_Task requirements_
If a line in the entries includes "computer", show that line.

_Given records_
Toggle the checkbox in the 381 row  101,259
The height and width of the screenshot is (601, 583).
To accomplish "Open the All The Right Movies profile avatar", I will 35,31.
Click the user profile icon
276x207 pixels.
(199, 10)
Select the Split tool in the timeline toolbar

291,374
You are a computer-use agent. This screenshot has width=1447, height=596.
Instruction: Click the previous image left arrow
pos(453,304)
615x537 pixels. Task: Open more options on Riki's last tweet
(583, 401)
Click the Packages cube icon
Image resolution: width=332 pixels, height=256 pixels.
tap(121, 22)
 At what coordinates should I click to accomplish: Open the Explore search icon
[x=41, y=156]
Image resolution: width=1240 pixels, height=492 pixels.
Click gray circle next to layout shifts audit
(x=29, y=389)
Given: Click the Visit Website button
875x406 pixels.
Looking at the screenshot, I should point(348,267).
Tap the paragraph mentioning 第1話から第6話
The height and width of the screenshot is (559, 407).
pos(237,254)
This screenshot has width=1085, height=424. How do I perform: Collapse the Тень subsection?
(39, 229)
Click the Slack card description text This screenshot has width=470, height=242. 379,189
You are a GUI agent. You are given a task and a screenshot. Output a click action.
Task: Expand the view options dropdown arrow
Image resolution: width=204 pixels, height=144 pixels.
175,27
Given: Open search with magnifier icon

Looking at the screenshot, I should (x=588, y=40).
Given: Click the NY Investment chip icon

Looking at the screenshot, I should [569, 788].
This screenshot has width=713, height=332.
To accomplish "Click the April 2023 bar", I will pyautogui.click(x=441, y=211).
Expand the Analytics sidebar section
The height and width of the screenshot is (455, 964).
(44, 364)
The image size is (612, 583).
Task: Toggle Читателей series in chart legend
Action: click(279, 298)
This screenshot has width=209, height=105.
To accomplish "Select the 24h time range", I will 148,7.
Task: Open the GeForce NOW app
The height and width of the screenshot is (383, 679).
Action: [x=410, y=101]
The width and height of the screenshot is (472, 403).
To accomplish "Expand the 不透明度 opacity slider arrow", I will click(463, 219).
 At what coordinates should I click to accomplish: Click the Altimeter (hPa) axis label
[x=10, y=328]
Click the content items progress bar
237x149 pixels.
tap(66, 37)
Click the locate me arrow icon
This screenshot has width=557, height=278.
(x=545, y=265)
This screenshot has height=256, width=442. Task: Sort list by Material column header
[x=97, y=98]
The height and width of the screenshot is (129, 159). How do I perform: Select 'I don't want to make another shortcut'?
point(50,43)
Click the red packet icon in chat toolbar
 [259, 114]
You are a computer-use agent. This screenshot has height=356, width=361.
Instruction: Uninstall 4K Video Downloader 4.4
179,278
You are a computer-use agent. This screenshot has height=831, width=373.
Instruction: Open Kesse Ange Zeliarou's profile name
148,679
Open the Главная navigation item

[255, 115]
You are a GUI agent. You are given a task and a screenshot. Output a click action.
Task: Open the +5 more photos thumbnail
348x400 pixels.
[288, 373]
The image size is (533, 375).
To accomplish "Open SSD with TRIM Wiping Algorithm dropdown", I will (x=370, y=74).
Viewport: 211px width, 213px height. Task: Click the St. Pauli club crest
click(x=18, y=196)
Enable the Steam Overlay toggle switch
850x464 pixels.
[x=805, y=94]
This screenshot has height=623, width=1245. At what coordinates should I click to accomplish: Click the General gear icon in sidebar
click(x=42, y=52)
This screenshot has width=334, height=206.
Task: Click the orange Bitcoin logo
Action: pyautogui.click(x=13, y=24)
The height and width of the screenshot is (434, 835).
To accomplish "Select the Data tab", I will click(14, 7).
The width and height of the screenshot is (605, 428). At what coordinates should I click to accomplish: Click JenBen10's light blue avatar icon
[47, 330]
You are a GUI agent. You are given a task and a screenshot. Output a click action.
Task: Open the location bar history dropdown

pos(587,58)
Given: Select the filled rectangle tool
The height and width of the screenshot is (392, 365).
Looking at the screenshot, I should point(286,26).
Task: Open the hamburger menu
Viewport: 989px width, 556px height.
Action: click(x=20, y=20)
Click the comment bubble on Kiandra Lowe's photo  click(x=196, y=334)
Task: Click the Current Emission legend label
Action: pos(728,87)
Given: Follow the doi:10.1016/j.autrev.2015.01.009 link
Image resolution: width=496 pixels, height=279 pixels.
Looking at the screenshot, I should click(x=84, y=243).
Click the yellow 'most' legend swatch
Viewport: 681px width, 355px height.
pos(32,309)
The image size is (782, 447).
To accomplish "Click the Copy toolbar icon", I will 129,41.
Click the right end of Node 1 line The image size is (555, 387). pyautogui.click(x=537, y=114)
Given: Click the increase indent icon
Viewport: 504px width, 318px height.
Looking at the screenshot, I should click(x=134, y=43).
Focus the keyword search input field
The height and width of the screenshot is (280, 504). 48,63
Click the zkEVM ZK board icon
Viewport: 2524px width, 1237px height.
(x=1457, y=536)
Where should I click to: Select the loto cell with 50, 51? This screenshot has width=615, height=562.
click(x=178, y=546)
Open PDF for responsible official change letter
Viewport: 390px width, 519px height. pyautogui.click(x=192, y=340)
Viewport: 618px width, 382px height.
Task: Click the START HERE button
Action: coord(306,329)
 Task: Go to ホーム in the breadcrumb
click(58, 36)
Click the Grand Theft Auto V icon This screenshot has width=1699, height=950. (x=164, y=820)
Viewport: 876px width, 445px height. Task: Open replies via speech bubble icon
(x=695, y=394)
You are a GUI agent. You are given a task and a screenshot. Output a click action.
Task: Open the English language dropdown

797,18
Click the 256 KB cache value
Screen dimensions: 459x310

_Answer box_
You are a computer-use agent. This screenshot has width=1447, height=596.
You are a computer-use agent. This screenshot has height=356, width=361.
You are a computer-use agent. This screenshot has height=831, width=373.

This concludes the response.